There is absolutely no relevant usage of this therapeutic product in women of childbearing potential since lutetium ( 177 Lu) oxodotreotide is contraindicated during set up or thought pregnancy or when being pregnant has not been omitted due to the risk associated with the ionizing radiation (see section four. 1).

Pregnancy

You will find no data on the usage of arginine and lysine in pregnant women.

Animal research are inadequate with respect to reproductive : toxicity (see section five. 3).

Breast-feeding

Arginine and lysine, getting naturally taking place amino acids, are excreted in human dairy, but results on the breastfed newborns/infants are unlikely. Breast-feeding should be prevented during treatment with lutetium ( 177 Lu) oxodotreotide.

Male fertility

You will find no data on the associated with arginine and lysine upon fertility.

4. 7 Effects upon ability to drive and make use of machines

LysaKare does not have any or minimal influence in the ability to drive and make use of machines.
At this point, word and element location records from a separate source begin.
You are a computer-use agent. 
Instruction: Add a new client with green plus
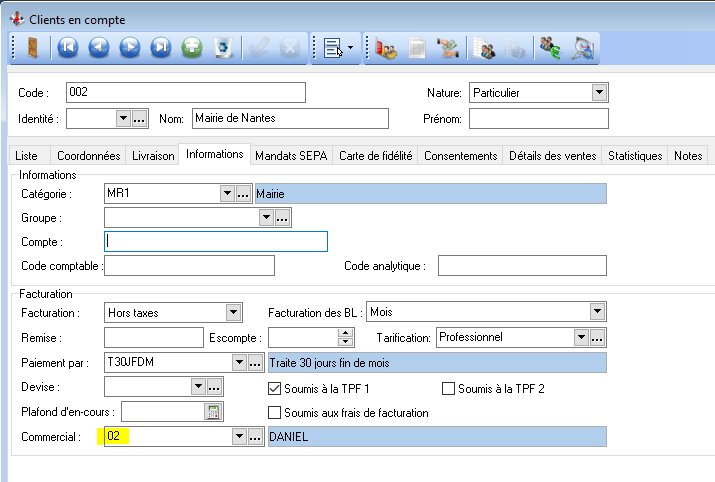coord(192,47)
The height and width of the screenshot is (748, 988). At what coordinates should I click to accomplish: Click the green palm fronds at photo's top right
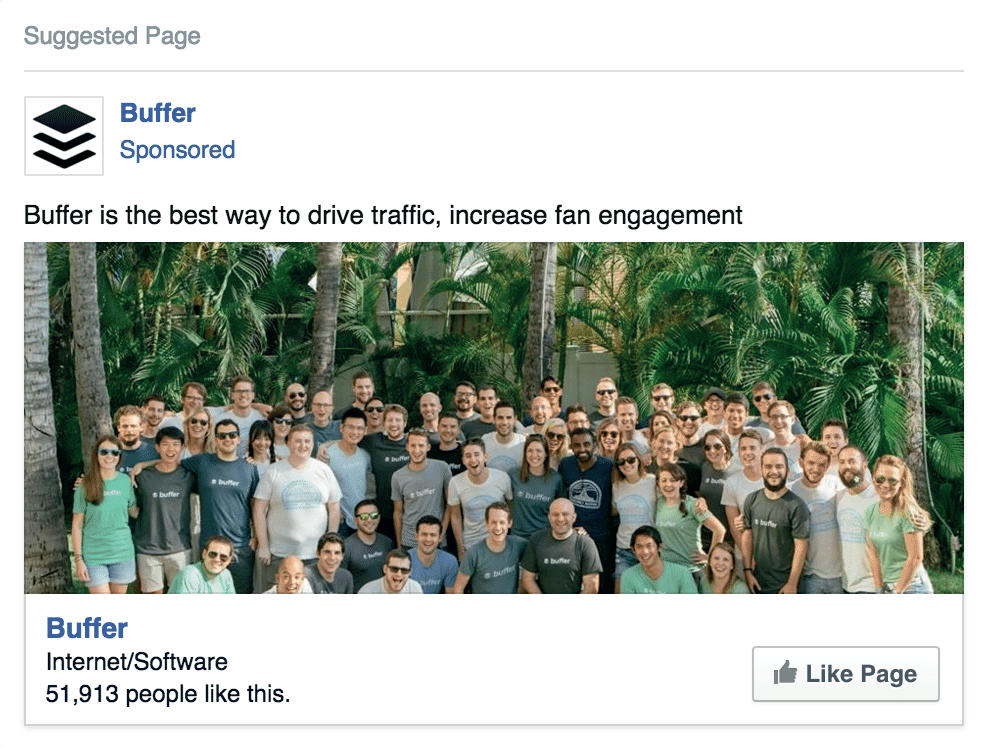[x=880, y=300]
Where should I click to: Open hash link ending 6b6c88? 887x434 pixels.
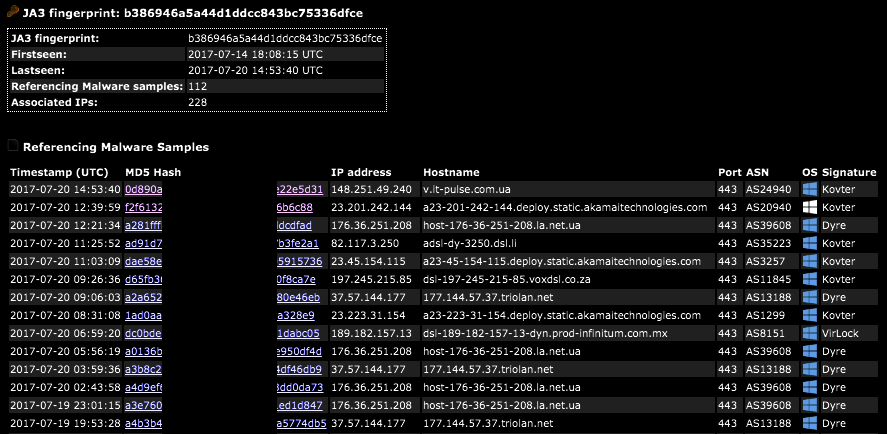click(x=294, y=207)
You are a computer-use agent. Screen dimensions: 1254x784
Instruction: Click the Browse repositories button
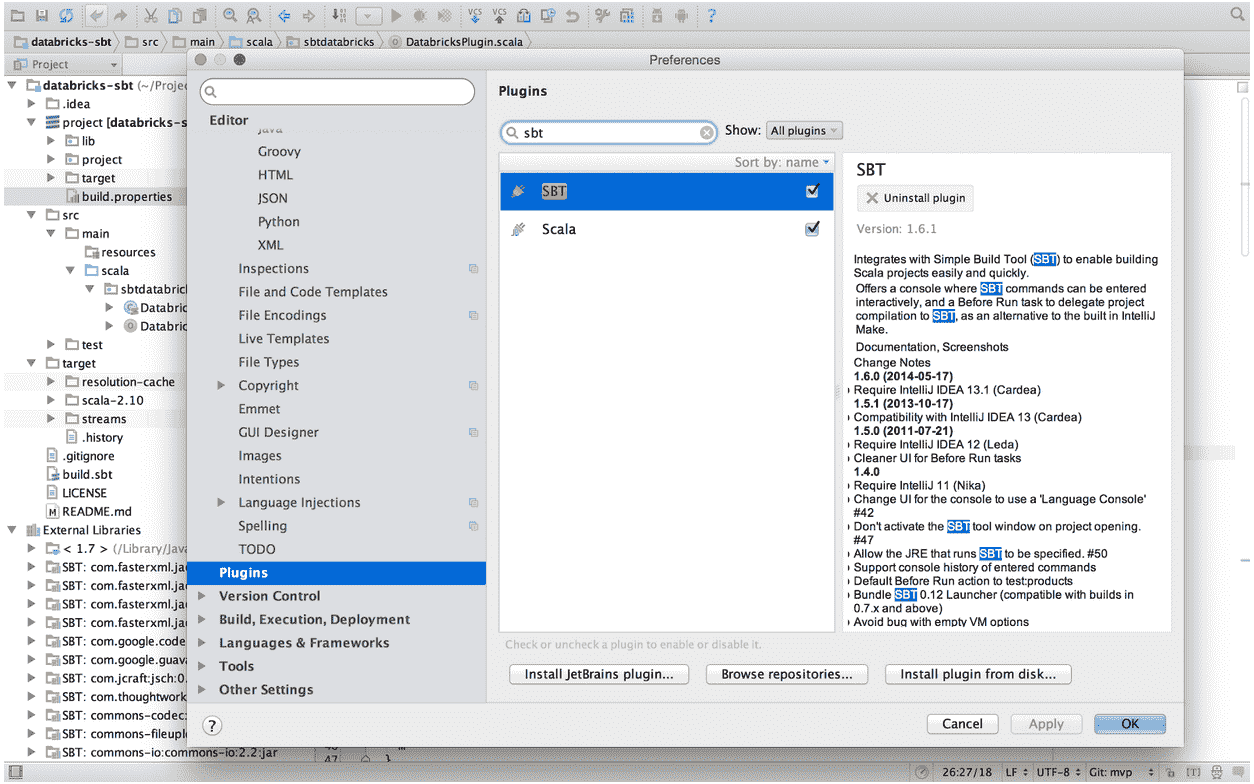tap(786, 675)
4. almost eight Undesirable results

Summary from the safety profile

You will find very limited data on the protection profile of arginine and lysine option for infusion without concomitant administration of PRRT, which usually also contains the use of anti-emetics as pre-medication and often the concomitant usage of short performing somatostatin analogues.

The main side effects which are related mainly towards the amino acid option are nausea (approximately 25%), vomiting (approximately 10%) and hyperkalaemia. These types of adverse reactions are mainly mild to moderate.

Tabulated list of side effects

The side effects listed below have already been identified in publications of studies with amino acid solutions with the same composition according to the amino acid articles, involving more than 900 sufferers receiving a lot more than 2, 500 doses of arginine and lysine during PRRT with various radiolabelled somatostatin analogues.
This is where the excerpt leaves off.